Осень Средневековья. Homo ludens. Эссе (сборник) - Йохан Хёйзинга 6 стр.


Разумеется, обильные слезы вызывало не только волнение, побуждаемое глубокой скорбью, пылкой проповедью или религиозными таинствами. Потоки слез исторгала также всякая светская церемония. Прибывший с визитом вежливости посол короля Франции неоднократно разражается слезами, обращаясь с речью к Филиппу Доброму. На церемонии прощания Бургундского двора с малолетним Жоаном Коимбрским все громко плачут, так же как и приветствуя дофина на встрече королей Англии и Франции в Ардре16*. При въезде Людовика XI в Аррас видели, как он плакал; по словам Шастеллена, будучи дофином и находясь при бургундском дворе, он часто всхлипывал и заливался слезами17 17*. Бесспорно, в таких описаниях содержатся преувеличения – стоит лишь сравнить их с фразой из какого-нибудь нынешнего газетного сообщения: «ничьи глаза не могли оставаться сухими». В описании мирного конгресса 1435 г. в Аррасе Жаном Жерменом все, внимавшие проникновенным речам послов, в волнении пали на землю, словно онемев, тяжело вздыхая и плача18. Разумеется, события не происходили именно так, но таковыми, по мнению епископа Шалонского, они должны были быть: сквозь преувеличения проступают очертания истины. Дело здесь обстоит так же, как с потоками слез у сентименталистов XVIII столетия. Рыдания считались возвышенными и прекрасными. Более того, и теперь кому не знакомы волнение и трепет, когда слезы подступают к горлу, стоит нам стать свидетелями пышной кавалькады следования монаршей особы, пусть даже сама эта особа остается нам вполне безразличной. Тогда же это непосредственное чувство было наполнено полурелигиозным почитанием всякой пышности и величия и легко находило для себя выход в неподдельных слезах.

• _ЗАДАНИЯ_:
1 > Определите, согласуются ли с исходным текстом утверждения (a), (b) и (c). На каждое ответьте «да» или «нет» и дословно процитируйте слова исходного текста, которые это решают.
(a) Людовик XI плакал при въезде в Аррас.
(b) Мирный конгресс 1435 г. в Аррасе описал Шастеллен.
(c) Рыдания считались возвышенными и прекрасными.
2 > Измените записи от строки с «Task: Expand 账号名称 column sort options» до конца записей: замените «Viewport» на «Screen», всё остальное оставьте как есть. Выведите только эти строки.

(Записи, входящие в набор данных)
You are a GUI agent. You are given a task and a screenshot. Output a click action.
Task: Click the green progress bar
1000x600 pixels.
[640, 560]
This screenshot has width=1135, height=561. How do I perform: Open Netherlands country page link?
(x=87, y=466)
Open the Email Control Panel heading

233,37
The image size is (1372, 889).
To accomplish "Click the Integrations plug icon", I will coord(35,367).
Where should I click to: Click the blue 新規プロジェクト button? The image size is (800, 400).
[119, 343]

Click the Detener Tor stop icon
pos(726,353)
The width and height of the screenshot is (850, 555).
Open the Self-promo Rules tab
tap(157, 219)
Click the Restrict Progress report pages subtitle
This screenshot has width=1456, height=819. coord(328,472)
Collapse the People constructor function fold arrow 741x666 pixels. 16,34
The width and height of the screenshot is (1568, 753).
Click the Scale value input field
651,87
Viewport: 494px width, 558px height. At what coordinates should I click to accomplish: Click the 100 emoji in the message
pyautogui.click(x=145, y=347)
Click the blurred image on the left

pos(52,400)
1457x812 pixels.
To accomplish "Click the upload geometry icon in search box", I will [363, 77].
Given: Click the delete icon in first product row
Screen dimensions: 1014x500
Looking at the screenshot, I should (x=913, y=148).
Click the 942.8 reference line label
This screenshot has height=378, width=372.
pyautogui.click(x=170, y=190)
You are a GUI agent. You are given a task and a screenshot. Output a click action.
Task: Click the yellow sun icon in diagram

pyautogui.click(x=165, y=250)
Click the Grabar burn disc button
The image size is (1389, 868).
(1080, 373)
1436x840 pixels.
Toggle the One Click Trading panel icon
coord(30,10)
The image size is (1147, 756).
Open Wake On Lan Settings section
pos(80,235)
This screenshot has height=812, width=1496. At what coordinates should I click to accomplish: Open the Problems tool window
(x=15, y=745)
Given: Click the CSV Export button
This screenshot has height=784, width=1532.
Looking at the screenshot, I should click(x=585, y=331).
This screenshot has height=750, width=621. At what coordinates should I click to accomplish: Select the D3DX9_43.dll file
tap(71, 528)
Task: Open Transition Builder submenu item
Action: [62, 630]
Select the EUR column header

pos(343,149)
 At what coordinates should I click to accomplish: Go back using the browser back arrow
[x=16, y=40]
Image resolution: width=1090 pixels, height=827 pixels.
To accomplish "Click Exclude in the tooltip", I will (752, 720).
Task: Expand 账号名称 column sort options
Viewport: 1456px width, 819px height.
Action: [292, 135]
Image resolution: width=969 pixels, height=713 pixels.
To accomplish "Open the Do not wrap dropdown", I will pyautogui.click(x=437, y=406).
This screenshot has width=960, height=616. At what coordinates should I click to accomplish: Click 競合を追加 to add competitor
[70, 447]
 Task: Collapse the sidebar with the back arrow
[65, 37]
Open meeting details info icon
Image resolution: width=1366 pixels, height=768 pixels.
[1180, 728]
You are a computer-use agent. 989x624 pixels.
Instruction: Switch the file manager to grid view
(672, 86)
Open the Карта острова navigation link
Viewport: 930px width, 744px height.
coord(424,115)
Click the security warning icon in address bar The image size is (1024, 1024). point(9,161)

• _ОТВЕТЫ ПО ЗАДАНИЯМ_:
1 >
(a) Да: «При въезде Людовика XI в Аррас видели, как он плакал».
(b) Нет: «В описании мирного конгресса 1435 г. в Аррасе Жаном Жерменом».
(c) Да: «Рыдания считались возвышенными и прекрасными».

2 >
Task: Expand 账号名称 column sort options
Screen: 1456px width, 819px height.
Action: [292, 135]
Image resolution: width=969 pixels, height=713 pixels.
To accomplish "Open the Do not wrap dropdown", I will pyautogui.click(x=437, y=406).
This screenshot has width=960, height=616. At what coordinates should I click to accomplish: Click 競合を追加 to add competitor
[70, 447]
 Task: Collapse the sidebar with the back arrow
[65, 37]
Open meeting details info icon
Image resolution: width=1366 pixels, height=768 pixels.
[1180, 728]
You are a computer-use agent. 989x624 pixels.
Instruction: Switch the file manager to grid view
(672, 86)
Open the Карта острова navigation link
Screen: 930px width, 744px height.
coord(424,115)
Click the security warning icon in address bar The image size is (1024, 1024). point(9,161)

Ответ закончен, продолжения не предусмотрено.